* _EXERCISES TO COMPLETE_
- a) Answer these questions from the passage on GERD.
(i) Which two defense mechanisms does the passage list as examples?
(ii) When, in particular, does the passage say most people experience gastroesophageal reflux?
(iii) What share of Americans does the passage say have GERD symptoms every day?
- b) Write the next part of the passage on GERD, following on from its final sentence.

(EXTRACT begins)

With GERD, endogenous defenses will limit the amount of noxious material that is passed into the esophagus or rapidly clear the material from the esophagus.
This allows for GERD symptoms and esophageal irritation to remain at bay.
An example of the defense mechanisms include:
1. Actions of the lower esophageal sphincter (LES) and
2. Normal esophageal motility.
When the defense mechanisms are defective or become overwhelmed so that the esophagus is bathed in acid or bile and acid-containing fluid for prolonged periods, GERD can be said to exist.
Gastroesophageal reflux is a normal physiologic phenomenon experienced intermittently by most people, particularly after a meal.
Gastroesophageal reflux disease (GERD) occurs when the amount of gastric juice that refluxes into the esophagus exceeds the normal limit, causing symptoms with or without associated esophageal mucosal injury (ie, esophagitis).
Western dietary habits have made GERD a common disease. Approximately 7%-10% of Americans experience symptoms of GERD on a daily basis. Because many individuals control their symptoms with over-the-counter medications and without consulting a medical professional, the actual number of individuals with GERD is probably higher.

(EXTRACT ends)
(RECORD EXTRACTS begins)

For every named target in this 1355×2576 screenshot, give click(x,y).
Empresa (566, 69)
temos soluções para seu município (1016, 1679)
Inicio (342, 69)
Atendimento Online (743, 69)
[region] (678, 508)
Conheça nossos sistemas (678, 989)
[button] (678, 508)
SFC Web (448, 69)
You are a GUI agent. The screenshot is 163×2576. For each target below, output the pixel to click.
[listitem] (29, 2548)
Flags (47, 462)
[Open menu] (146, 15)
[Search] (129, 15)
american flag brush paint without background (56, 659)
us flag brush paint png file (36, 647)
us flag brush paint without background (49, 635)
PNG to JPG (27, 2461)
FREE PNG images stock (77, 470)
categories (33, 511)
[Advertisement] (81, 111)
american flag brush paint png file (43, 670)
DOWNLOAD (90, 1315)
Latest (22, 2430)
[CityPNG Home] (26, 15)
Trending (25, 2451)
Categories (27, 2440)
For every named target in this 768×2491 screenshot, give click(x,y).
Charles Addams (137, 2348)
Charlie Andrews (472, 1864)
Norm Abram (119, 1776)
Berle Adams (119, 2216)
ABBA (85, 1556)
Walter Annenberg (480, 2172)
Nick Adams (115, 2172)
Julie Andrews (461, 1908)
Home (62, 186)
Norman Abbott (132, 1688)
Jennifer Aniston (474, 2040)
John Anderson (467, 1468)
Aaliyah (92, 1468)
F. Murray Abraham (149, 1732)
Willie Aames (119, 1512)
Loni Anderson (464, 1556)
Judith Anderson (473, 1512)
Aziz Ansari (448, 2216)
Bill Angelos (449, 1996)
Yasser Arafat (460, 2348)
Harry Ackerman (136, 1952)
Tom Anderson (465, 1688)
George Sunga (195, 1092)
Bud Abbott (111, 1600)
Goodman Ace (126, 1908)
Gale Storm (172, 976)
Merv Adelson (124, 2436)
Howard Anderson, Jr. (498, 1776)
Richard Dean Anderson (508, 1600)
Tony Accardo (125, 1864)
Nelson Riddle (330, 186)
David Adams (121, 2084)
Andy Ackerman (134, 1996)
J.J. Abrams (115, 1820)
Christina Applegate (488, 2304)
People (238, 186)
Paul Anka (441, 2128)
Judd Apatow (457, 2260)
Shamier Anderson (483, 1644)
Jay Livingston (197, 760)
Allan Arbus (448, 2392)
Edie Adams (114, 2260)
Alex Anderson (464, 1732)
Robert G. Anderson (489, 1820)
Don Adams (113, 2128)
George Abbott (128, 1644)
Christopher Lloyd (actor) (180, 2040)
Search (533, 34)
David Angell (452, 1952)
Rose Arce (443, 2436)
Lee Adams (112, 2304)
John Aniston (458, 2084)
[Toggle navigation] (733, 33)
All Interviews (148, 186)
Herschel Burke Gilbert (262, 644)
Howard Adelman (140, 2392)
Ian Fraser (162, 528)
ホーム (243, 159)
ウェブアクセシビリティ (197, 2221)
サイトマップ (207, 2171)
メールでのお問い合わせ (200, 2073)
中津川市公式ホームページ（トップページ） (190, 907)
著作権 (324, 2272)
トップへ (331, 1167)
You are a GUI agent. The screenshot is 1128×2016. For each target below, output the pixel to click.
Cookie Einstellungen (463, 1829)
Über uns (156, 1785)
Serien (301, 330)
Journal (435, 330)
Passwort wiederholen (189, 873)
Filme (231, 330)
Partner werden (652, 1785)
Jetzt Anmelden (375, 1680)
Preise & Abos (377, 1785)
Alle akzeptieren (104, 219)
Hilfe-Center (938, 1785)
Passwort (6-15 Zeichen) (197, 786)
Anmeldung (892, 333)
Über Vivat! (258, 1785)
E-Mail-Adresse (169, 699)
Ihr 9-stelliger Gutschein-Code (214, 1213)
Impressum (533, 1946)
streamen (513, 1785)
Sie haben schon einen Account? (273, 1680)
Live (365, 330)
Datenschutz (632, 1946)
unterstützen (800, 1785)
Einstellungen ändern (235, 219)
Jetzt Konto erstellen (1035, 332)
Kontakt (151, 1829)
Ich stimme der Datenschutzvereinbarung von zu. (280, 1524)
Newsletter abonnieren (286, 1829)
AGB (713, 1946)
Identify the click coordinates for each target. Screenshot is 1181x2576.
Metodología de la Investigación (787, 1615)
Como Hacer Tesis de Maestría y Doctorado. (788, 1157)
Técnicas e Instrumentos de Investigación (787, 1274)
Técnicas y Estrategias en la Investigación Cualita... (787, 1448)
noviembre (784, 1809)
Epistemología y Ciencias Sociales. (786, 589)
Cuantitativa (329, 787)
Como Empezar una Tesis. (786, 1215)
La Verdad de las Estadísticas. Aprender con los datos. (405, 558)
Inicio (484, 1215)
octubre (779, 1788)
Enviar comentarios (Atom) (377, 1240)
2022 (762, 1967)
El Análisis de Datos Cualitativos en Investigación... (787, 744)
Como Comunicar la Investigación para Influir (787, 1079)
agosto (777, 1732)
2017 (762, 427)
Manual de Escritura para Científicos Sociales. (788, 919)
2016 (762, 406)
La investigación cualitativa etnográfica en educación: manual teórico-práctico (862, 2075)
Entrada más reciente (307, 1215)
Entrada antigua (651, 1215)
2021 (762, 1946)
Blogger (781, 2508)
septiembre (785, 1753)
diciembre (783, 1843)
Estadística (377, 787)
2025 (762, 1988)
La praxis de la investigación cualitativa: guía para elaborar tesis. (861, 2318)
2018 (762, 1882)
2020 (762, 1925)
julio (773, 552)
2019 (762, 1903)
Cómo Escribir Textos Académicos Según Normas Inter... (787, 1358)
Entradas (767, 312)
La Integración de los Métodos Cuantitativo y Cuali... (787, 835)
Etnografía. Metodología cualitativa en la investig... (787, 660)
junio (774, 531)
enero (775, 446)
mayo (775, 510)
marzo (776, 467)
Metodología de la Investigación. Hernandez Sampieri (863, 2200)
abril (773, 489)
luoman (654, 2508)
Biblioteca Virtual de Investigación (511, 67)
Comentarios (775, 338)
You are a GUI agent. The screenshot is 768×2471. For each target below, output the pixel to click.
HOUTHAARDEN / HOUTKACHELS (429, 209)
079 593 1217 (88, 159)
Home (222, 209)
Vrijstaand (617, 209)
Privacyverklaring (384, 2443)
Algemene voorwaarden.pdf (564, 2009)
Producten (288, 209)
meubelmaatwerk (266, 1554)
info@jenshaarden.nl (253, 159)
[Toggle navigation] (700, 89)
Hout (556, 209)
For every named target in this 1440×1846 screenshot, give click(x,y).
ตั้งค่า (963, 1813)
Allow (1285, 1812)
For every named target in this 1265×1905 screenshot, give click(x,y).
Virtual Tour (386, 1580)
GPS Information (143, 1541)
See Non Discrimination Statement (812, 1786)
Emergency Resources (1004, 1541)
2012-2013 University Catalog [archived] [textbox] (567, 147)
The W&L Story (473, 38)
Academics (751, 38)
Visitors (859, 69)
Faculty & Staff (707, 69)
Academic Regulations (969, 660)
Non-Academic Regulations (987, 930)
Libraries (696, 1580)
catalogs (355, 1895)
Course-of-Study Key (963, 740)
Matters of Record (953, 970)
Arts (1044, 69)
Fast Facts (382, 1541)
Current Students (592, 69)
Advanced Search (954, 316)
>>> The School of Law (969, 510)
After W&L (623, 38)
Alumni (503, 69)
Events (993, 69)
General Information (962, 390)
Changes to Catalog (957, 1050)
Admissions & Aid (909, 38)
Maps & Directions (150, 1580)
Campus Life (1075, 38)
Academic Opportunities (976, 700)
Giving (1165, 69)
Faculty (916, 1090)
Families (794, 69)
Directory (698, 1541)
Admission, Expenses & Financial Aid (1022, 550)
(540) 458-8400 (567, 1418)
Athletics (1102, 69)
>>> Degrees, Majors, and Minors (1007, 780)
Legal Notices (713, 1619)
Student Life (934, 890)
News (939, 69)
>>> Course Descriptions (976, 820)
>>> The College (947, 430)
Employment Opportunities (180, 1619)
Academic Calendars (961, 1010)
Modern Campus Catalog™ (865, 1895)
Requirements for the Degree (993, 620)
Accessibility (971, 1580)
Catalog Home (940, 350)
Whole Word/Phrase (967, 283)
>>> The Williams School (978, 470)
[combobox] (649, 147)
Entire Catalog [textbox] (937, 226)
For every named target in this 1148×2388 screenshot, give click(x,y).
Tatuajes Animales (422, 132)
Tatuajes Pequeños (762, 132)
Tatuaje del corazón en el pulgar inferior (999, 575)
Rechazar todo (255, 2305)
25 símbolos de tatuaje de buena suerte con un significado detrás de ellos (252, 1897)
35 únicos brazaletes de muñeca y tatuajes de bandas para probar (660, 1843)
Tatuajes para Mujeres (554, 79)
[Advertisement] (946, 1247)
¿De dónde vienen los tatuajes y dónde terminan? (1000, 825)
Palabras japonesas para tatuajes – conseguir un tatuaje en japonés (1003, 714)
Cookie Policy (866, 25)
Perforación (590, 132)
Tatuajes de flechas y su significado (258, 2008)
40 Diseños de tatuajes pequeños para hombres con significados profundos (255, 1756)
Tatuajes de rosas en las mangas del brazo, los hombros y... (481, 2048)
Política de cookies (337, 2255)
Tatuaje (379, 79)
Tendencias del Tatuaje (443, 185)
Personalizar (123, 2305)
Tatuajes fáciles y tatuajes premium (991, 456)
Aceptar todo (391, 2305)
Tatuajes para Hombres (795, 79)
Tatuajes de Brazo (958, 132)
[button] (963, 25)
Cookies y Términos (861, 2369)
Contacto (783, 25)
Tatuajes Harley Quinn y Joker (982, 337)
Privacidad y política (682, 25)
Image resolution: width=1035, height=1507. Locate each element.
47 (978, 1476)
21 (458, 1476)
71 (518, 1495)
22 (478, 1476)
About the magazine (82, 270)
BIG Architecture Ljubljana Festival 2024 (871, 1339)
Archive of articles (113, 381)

(RECORD EXTRACTS ends)

* _EXERCISE RESPONSES_
- a)
(i) Actions of the lower esophageal sphincter (LES) and normal esophageal motility.
(ii) After a meal.
(iii) Approximately 7%-10%.

- b)
No sexual predilection exists: GERD is as common in men as in women. However, the male-to-female incidence ratio for esophagitis is 2:1-3:1. The male-to-female incidence ratio for Barrett esophagus is 10:1. White males are at a greater risk for Barrett esophagus and adenocarcinoma than other populations. GERD occurs in all age groups. The prevalence of GERD increases in people older than 40 years (1).
Most patients with GERD do well with medications, although a relapse after cessation of medical therapy is common and indicates the need for long-term maintenance therapy.
Identifying the subgroup of patients who may develop the most serious complications of GERD and treating them aggressively is important. Surgery at an early stage is most likely indicated in these patients.